Simplify ((y^3-8)/(y^2+2y+4))÷(y^2-4)

Answer

**step1** Understanding the problem

The problem asks us to simplify the given mathematical expression: $$((y^3-8)/(y^2+2y+4))÷(y^2-4)$$. This expression involves division of algebraic fractions, which requires careful factorization and cancellation of common terms.

**step2** Identifying key components for factorization

To simplify this expression, we first need to analyze and factorize each polynomial component within it. The key components are:
1. The numerator of the first fraction: $$y^3-8$$
2. The denominator of the first fraction: $$y^2+2y+4$$
3. The divisor term: $$y^2-4$$
Our strategy will be to factorize these expressions to identify any common factors that can be cancelled out.

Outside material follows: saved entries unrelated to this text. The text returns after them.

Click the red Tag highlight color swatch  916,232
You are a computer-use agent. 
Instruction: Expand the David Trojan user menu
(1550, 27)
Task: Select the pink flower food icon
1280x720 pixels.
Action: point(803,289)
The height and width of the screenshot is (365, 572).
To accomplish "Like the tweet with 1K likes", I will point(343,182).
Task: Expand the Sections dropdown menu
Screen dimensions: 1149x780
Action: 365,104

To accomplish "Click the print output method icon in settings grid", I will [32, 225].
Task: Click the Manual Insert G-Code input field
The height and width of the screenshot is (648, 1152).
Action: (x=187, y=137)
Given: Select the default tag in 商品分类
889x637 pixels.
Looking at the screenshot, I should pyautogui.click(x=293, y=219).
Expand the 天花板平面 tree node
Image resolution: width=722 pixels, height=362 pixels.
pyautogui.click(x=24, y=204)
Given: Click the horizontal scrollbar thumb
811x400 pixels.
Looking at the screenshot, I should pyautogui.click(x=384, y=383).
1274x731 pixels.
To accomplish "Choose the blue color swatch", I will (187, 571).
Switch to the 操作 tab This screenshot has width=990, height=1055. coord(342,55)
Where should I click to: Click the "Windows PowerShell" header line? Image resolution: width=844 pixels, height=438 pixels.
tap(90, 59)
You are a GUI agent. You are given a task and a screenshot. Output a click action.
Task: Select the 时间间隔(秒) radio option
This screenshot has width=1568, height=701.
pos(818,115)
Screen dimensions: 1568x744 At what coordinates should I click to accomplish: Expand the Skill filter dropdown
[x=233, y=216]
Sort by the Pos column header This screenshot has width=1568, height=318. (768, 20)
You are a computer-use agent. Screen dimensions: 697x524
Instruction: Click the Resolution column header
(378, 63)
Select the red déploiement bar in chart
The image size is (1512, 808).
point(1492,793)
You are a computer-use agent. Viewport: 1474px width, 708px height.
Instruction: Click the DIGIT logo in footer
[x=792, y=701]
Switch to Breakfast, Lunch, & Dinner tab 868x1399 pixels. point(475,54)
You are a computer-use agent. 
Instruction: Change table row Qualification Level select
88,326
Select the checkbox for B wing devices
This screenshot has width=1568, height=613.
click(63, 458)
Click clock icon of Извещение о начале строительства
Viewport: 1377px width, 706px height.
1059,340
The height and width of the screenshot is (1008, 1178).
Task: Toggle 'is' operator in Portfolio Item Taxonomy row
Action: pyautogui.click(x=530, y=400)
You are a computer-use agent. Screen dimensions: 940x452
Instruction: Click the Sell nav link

**step3** Factoring the numerator of the first fraction

Let's focus on the expression $$y^3-8$$. This is a special type of polynomial known as a "difference of cubes". The general formula for a difference of cubes is $$a^3 - b^3 = (a-b)(a^2+ab+b^2)$$.
In our case, $$a=y$$ and $$b=2$$, since $$2 \times 2 \times 2 = 8$$.
Applying this formula, we can factor $$y^3-8$$ as $$(y-2)(y^2+2y+4)$$.

**step4** Analyzing the denominator of the first fraction

Now, let's look at the denominator of the first fraction, which is $$y^2+2y+4$$.
Upon factoring $$y^3-8$$ in the previous step, we observed that $$y^2+2y+4$$ is a factor of $$y^3-8$$. This immediately suggests that these terms might cancel out. This quadratic expression cannot be factored further into simpler linear terms with real coefficients, as its discriminant ($$b^2-4ac$$) is $$2^2 - 4(1)(4) = 4 - 16 = -12$$, which is a negative number.

**step5** Factoring the divisor term

Next, we consider the divisor term, $$y^2-4$$. This is a "difference of squares", which follows the general formula $$a^2 - b^2 = (a-b)(a+b)$$.
Here, $$a=y$$ and $$b=2$$, since $$2 \times 2 = 4$$.
Applying this formula, we factor $$y^2-4$$ as $$(y-2)(y+2)$$.

**step6** Rewriting the expression with factored forms

Now that we have factored all the necessary polynomial expressions, we substitute these factored forms back into the original expression:
The original expression: $$((y^3-8)/(y^2+2y+4))÷(y^2-4)$$
Substitute $$y^3-8 = (y-2)(y^2+2y+4)$$ and $$y^2-4 = (y-2)(y+2)$$.
The expression now becomes: $$(((y-2)(y^2+2y+4))/(y^2+2y+4))÷((y-2)(y+2))$$.

**step7** Simplifying the first fraction

Let's simplify the first part of the expression, the fraction before the division sign: $$(((y-2)(y^2+2y+4))/(y^2+2y+4))$$.
We can see that the term $$(y^2+2y+4)$$ appears in both the numerator and the denominator. Since this term is never zero for real values of $$y$$, we can cancel these common terms.
After this cancellation, the first fraction simplifies to $$(y-2)$$.

**step8** Rewriting the expression after first simplification

After simplifying the first fraction, the entire expression is now much simpler:
$$(y-2) ÷ ((y-2)(y+2))$$.

**step9** Converting division to multiplication

To perform division of algebraic expressions, we transform the division operation into multiplication by the reciprocal of the divisor. The rule is: $$A ÷ B = A \times (1/B)$$.
Applying this rule to our expression, $$(y-2) ÷ ((y-2)(y+2))$$ becomes:
$$(y-2) \times (1/((y-2)(y+2)))$$.
We can write this as a single fraction: $$(y-2) / ((y-2)(y+2))$$.

**step10** Final simplification

Finally, we simplify the expression $$(y-2) / ((y-2)(y+2))$$.
We observe that the term $$(y-2)$$ appears in both the numerator and the denominator. We can cancel these common terms, provided that $$(y-2) \neq 0$$, which means $$y \neq 2$$. (Note: We must also consider the original domain restrictions, where $$y \neq -2$$ because it would make $$y^2-4=0$$).
After this final cancellation, the expression simplifies to $$1/(y+2)$$.

**step11** Stating the final simplified expression

The simplified form of the given expression is $$\frac{1}{y+2}$$. This simplification is valid for all real values of $$y$$ where the original expression is defined, which means $$y \neq 2$$ and $$y \neq -2$$.